Налетел Березовский, зацепил, затянул, поселяясь Угланову в печень, в кишечник и оттуда уже — восходящим продуктом брожения — в мозг: «Тема, Тема, ты мне нужен, как мать и как женщина…» — Он смотрел в лицо этого флюгера, вечной машинки, и, отворачиваясь от болотной гнили, искал вокруг вот эту удивительную девушку: исчезла, потерял, жизнь для живых, а из него, Угланова, торчала стальная арматура, и глаза отливали могутовским пламенем.

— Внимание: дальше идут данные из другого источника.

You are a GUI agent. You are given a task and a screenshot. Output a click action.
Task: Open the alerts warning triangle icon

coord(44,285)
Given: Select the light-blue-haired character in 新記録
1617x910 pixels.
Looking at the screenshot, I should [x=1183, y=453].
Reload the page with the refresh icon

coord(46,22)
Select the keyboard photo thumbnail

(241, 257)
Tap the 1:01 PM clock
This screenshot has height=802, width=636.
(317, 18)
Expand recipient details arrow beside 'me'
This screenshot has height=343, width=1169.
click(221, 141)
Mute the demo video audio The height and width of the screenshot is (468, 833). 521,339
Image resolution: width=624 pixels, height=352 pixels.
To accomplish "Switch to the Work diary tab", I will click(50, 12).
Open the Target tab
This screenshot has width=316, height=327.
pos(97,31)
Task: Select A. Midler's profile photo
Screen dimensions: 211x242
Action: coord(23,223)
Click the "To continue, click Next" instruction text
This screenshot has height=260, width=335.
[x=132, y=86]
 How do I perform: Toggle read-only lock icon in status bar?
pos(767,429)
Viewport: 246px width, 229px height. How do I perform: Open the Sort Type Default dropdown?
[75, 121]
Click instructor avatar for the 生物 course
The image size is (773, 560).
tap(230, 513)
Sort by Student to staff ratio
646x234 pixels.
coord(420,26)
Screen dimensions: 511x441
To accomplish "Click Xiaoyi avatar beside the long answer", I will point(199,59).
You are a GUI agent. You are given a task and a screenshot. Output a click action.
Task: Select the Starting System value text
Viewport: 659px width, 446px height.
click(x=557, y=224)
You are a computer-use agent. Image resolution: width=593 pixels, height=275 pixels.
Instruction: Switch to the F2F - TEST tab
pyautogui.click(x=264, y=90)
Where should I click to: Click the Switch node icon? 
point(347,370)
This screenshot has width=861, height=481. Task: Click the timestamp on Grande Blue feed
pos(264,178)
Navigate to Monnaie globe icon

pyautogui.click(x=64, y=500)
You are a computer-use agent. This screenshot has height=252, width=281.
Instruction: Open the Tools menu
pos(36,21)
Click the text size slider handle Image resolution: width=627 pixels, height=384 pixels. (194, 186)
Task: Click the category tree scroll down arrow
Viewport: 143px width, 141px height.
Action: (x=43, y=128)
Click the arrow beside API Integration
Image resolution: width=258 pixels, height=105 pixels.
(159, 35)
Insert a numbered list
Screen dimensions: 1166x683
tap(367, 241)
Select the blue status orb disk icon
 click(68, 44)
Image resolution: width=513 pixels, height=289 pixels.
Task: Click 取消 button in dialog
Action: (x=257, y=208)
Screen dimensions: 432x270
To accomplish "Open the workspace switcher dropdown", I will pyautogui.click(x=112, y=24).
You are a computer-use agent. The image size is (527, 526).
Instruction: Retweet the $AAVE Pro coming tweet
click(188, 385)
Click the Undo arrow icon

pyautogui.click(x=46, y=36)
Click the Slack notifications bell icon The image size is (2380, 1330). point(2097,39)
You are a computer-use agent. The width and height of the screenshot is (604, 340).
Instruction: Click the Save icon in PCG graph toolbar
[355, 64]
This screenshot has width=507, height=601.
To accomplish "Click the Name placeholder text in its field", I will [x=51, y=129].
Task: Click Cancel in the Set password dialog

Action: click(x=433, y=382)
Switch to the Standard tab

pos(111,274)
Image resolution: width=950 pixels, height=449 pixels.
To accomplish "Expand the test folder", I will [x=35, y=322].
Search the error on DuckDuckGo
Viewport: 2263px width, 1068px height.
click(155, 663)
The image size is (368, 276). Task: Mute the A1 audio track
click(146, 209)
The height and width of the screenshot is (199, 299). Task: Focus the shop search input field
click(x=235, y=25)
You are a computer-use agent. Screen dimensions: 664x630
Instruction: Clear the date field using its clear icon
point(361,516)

Протолкнулся на воздух и брел с телефоном у уха: на границе с хохлами застрял длинный, как бычий цепень, состав с белой жестью… И вдруг чем-то с силой пихнуло в бедро, подкосило, подкинуло с запоздало добившим до слуха гудком — устоял, отшибая запястье и локоть о красный полыхнувший капот — отшвырнуло рывком, и ожгло его бешенство, человека, который всегда пропирает любое пространство, как пустое, как воздух, и всадил носок в длящийся, раскаляющий вой, в эту красную тушу, молотил кулаками по зачпокавшей крыше, спине жестяного жука на колесах, неподатливой в этом, земном, измерении вещи, разбивая мослы в ощущении, что просадит сейчас до асфальта, рванул — не успела задраиться, тварь, изнутри! — эту дверку и за ветку-запястье, словно гибкий ольховник, потащил из машины и выдрал с корнями… он не видел, кого… существо, закричавшую… и воткнулся в те самые царски-священные, аварийные, полные совершенно кошачьего отвращения глаза… и уже не орал в них: «разуй!..», задохнувшись. Да, боялась его, ясно чуя, что сейчас как засадит, горилла, кулаком со всей силы, но все равно царапалась и резала глазами — за себя, за «посмел ее тронуть руками». Твоя мама наехала на меня на своем, Ленька, красном «фольксвагене», ну, не сильно, на маленькой скорости, и тогда-то я, брат, и назвал в первый раз твою маму «овцой», потому что не видел, на кого я ору, а как только увидел, мне сразу расхотелось орать ей в лицо эти злые и грубые вещи. Твоя мама смотрела на меня, разумеется, с глубочайшим презрением… и краснела, мужик, от того, как я пристально, непрерывно смотрю на нее, и чем сильней она краснела, тем еще красивей становилась, ну, короче, ты понял, мужик.
Он почуял, как чуешь два-три раза за жизнь: эту девушку только что показали ему неспроста, в это время и в это счастливое место запустили — к нему, для него одного, было не миновать этой сшибки, если он, он, Угланов, увидев ее, пожалел с такой силой, что она пройдет мимо… И сейчас уже видел, представлял, каким жадным станет это лицо, когда он будет с нею и в ней, как на этих вот скулах, не стерпев, проступает багрец — две сигнальные метки наследием самки примата сквозь кожу церемонной, надменной примы русской гимнастики, захотелось не просто воткнуть, как хотелось — в любую с литыми ногами и крупом, а законной, плавильной, пожирающей близости целиком и надолго, такой, что тебя поменяет, «после» станешь другим, вновь поверилось в это — что с этой, только с этой женщиной станешь другим.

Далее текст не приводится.